This little desert'll be one busy place to-morrow!"

They circled Double Mountain, making a wide détour to avoid rough going,
and riding at a hard gallop until, behind and to their right, a red
spark of fire came into view from behind a hitherto intervening
shoulder, marking where Stone and Harlow held the southward pass.

Jeff drew rein and bore off obliquely toward the road at an easy trot.

"They're there yet. So that's all right!" he said. "They've just put on
fresh wood. I saw it flame up just then." He was in high feather. He
began to laugh, or, more accurately, he resumed his laughter, for he
had been too mirthful for much speech. "That poor devil Griffith will
wait and fidget and stew! He'll think I'm in the tent, reading the
newspapers--reading about the Arcadian bank robbery, likely. He'll wait
a while, then he'll yell at me. Then he'll think we've gone to hobble
the horses. He won't want to leave the gap unguarded. He won't know what
to think. Finally he'll go up to the mine and see that pack piled off
any which way, and no saddles. Then he'll know, but he won't know what
to do. He'll think we're for Old Mexico, but he won't know it for sure.
And it's too dark to track us. Oh, my stars, but I bet he'll be mad!"

       *       *       *       *       *

Which shows that we all make mistakes. Mr. Griffith, though young, was
of firm character, as has been lightly intimated. He waited a reasonable
time to allow for paper-reading, then he waited a little longer and
shouted; but when there was no answer he knew at once precisely what had
happened: he had not been a fool at all, whatever Steele and Bransford
had assured him, and he was a bigger fool to have allowed himself to be
persuaded that he had been. It is true that he didn't know what was best
to do, but he knew exactly what he was going to do--and did it promptly.
Seriously annoyed, he spurred through Double Mountain, gathered up Stone
and Harlow, and followed the southward road. Bransford had been on the
way to Old Mexico--he was on that road still; Griffith put everything on
the one bold cast. While the others saddled he threw fresh fuel on the
fire, with a rankling memory of the candle in the deserted tent and
Hannibal at Saint Jo. For the first time Griffith had the better of the
long battle of wits.

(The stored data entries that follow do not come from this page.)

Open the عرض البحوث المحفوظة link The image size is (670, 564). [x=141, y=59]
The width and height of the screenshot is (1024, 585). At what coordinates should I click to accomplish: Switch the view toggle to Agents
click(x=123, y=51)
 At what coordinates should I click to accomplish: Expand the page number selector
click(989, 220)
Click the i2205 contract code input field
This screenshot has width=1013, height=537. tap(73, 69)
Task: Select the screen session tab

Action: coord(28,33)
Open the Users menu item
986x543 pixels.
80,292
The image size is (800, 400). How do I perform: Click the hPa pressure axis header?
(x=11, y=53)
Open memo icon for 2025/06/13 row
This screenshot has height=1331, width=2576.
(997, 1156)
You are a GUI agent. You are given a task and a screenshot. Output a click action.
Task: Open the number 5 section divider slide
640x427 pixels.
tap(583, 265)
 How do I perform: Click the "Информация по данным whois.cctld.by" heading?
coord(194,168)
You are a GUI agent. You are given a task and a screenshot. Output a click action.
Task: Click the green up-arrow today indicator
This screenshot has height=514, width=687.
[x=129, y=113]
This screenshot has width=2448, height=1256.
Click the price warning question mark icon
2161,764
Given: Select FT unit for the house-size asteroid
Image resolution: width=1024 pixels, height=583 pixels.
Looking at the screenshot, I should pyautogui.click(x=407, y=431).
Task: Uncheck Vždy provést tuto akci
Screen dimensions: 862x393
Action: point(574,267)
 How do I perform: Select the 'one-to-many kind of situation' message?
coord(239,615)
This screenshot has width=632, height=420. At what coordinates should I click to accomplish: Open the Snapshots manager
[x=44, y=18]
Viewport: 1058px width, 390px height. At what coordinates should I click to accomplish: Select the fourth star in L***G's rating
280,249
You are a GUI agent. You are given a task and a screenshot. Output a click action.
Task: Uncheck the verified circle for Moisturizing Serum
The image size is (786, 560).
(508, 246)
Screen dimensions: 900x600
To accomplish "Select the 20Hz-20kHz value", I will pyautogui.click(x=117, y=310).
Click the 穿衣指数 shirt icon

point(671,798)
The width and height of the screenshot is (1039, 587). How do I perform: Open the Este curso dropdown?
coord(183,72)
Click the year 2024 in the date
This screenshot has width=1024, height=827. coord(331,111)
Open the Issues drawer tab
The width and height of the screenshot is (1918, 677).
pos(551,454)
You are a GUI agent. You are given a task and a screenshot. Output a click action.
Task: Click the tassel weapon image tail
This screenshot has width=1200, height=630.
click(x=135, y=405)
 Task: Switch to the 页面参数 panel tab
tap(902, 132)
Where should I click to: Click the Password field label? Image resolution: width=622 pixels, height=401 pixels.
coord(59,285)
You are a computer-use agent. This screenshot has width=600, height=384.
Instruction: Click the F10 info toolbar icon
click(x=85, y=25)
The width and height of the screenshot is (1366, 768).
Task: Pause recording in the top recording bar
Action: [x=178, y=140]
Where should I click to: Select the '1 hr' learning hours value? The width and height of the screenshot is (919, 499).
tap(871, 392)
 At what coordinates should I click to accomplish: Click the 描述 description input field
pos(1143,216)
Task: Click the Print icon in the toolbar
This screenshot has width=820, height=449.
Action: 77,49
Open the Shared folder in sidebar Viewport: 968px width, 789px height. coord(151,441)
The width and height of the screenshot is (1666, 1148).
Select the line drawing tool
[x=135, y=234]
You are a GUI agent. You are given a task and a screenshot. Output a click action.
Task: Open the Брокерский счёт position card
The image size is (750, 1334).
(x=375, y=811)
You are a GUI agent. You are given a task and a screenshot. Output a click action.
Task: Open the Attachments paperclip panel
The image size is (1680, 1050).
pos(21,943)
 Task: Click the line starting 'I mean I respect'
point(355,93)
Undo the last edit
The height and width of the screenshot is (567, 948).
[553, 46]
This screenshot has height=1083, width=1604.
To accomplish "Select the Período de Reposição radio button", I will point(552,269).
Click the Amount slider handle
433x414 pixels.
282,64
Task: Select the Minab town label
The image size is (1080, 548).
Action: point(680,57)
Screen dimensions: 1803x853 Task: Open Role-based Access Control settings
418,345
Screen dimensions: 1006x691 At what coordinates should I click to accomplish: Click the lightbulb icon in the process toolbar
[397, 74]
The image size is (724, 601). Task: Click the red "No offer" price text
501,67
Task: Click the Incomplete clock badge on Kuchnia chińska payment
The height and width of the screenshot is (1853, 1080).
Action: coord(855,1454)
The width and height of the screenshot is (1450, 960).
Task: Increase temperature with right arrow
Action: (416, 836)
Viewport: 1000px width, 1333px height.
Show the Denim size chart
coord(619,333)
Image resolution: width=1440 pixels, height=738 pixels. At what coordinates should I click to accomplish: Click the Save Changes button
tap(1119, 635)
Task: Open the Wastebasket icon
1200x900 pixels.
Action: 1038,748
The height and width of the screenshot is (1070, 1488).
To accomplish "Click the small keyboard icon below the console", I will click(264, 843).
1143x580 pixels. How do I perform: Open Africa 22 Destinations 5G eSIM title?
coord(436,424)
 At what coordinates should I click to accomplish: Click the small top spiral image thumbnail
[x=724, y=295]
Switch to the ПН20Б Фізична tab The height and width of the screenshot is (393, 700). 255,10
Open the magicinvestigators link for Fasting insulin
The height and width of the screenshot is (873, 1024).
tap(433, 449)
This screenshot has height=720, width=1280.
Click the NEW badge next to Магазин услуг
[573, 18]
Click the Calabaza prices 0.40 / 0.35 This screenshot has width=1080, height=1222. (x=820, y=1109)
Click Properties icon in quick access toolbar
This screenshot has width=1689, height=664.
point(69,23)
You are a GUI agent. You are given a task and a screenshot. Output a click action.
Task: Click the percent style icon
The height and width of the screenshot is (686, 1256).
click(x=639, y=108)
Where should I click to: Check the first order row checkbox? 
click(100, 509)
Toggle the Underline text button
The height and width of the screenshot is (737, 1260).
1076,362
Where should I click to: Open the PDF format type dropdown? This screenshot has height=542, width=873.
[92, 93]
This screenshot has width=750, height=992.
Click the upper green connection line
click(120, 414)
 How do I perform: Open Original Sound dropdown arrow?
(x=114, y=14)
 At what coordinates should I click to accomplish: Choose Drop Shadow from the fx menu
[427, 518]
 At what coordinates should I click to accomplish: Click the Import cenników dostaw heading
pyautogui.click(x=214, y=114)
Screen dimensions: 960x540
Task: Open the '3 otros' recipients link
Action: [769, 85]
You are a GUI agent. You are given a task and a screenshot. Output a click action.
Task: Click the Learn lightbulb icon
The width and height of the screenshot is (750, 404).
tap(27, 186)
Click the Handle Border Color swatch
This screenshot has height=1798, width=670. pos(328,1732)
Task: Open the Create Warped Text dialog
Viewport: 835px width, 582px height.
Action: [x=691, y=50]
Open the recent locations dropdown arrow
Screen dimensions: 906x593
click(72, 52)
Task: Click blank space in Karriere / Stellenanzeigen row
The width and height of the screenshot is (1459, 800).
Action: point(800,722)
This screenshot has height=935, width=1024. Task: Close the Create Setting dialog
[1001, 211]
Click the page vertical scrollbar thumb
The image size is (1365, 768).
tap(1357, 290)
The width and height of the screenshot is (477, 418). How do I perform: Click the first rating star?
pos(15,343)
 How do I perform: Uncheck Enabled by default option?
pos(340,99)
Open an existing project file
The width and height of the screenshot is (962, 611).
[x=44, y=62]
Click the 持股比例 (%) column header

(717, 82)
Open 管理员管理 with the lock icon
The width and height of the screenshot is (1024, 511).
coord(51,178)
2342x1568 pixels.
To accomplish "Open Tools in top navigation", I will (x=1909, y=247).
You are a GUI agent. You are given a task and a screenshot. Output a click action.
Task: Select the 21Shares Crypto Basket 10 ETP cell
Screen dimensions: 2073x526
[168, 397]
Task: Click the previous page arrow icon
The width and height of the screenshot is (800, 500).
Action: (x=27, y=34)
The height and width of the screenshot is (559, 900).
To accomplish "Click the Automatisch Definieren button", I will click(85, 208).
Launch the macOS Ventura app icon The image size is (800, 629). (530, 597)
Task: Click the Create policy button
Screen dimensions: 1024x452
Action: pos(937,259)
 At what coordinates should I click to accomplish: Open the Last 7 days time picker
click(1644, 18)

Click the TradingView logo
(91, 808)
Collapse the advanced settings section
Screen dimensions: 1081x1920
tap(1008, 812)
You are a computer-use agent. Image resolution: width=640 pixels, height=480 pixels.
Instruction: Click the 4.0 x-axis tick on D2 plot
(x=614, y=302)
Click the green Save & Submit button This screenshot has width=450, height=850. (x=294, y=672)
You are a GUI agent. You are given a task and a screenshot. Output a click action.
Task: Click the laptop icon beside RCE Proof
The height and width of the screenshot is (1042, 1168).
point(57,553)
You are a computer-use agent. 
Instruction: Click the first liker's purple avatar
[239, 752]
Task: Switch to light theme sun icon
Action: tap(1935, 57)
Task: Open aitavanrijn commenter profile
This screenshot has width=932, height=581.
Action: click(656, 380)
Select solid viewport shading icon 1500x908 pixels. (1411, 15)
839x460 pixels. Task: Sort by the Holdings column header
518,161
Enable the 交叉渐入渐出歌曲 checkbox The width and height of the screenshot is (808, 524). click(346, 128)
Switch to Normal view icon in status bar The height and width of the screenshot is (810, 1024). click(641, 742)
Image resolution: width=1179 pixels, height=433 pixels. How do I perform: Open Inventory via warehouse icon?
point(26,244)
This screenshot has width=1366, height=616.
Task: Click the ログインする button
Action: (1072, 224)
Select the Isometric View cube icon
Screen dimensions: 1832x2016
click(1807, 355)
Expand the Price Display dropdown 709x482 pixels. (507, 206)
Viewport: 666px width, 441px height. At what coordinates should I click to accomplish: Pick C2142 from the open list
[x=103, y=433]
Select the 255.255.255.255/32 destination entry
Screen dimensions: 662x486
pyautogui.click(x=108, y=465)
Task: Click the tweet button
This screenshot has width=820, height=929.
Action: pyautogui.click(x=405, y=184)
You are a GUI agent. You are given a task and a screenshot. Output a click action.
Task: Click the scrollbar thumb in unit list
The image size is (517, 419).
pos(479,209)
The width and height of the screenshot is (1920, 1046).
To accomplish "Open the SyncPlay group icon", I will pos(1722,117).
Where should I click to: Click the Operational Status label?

That armful of fuel slowed Jeff from gallop to
trot, turned assured victory into a doubtful contest; when the fugitives
regained the El Paso road Griffith's vindictive little band was not five
miles behind them.

The night was lightly clouded--not so dark but that the pursuers
noticed--or thought they noticed--the fresh tracks in the road when they
came to them. They stopped, struck matches and confirmed their hopes:
two shod horses going south at a smart gait; the dirt was torn up too
much for travelers on their lawful occasions. From that moment Griffith
urged the chase unmercifully; the fleeing couple, in fancied security,
lost ground with every mile.

       *       *       *       *       *

"How on earth did you manage it? Didn't they know you?" demanded Gibson
as the pace slackened.

"It wasn't me! It was Tobe Long! 'You may not have lived much under the
sea, and perhaps you were never even introduced to a lobster,'" quoted
Jeff. Rocking in the saddle, he gave a mirthful résumé of his little
evanishment. "And, oh, just think of that candle burning away in that
quiet, empty tent! If I could have seen Griffith's face!" he gloated.
"Oh me! Oh my!... And he was so sure!... Say, Gibson, how do you come in
this galley?" As a lone prospector his speech had been fittingly coarse;
now, with every mile, he shook off the debasing influence of Mr. Long.
"Kettle-washing makes black hands. Aren't you afraid you'll get into
trouble?"

"Nobody knows I'm kettle-washing, except Pappy Sanders and you," said
Gibson. "I was careful not to let your friend see me at the fire."

"I'll do you a good turn sometime," said Jeff. He rode on in silence for
a while and presently was lost in his own thoughts, leaning over with
his hands folded on his horse's neck. In a low and thoughtful voice he
half repeated, half chanted to himself:

     "Illilleo Legardi, in the garden there alone,
     There came to me no murmur of the fountain's undertone
     So mystically, magically mellow as your own!"

Another silence. Then Jeff roused himself, with a start.

"I'll tell you what, Gibson, you'd better cut loose from me. So far as I
can see, you are only a kid. You don't want to get mixed up in a murder
scrape. This would go pretty hard with you if they can prove it on you.
Of course, I'm awfully obliged to you and all that; but you'd better
quit me while the quitting's good."

"Oh, no; I'll see you through," said Gibson lightly. "Besides, I know
you had nothing to do with the murder."

"Oh, the hell you do!" said Jeff. "That's kind of you, I'm sure. See
here, who'd sold you your chips, anyway? How'd you get in this game?"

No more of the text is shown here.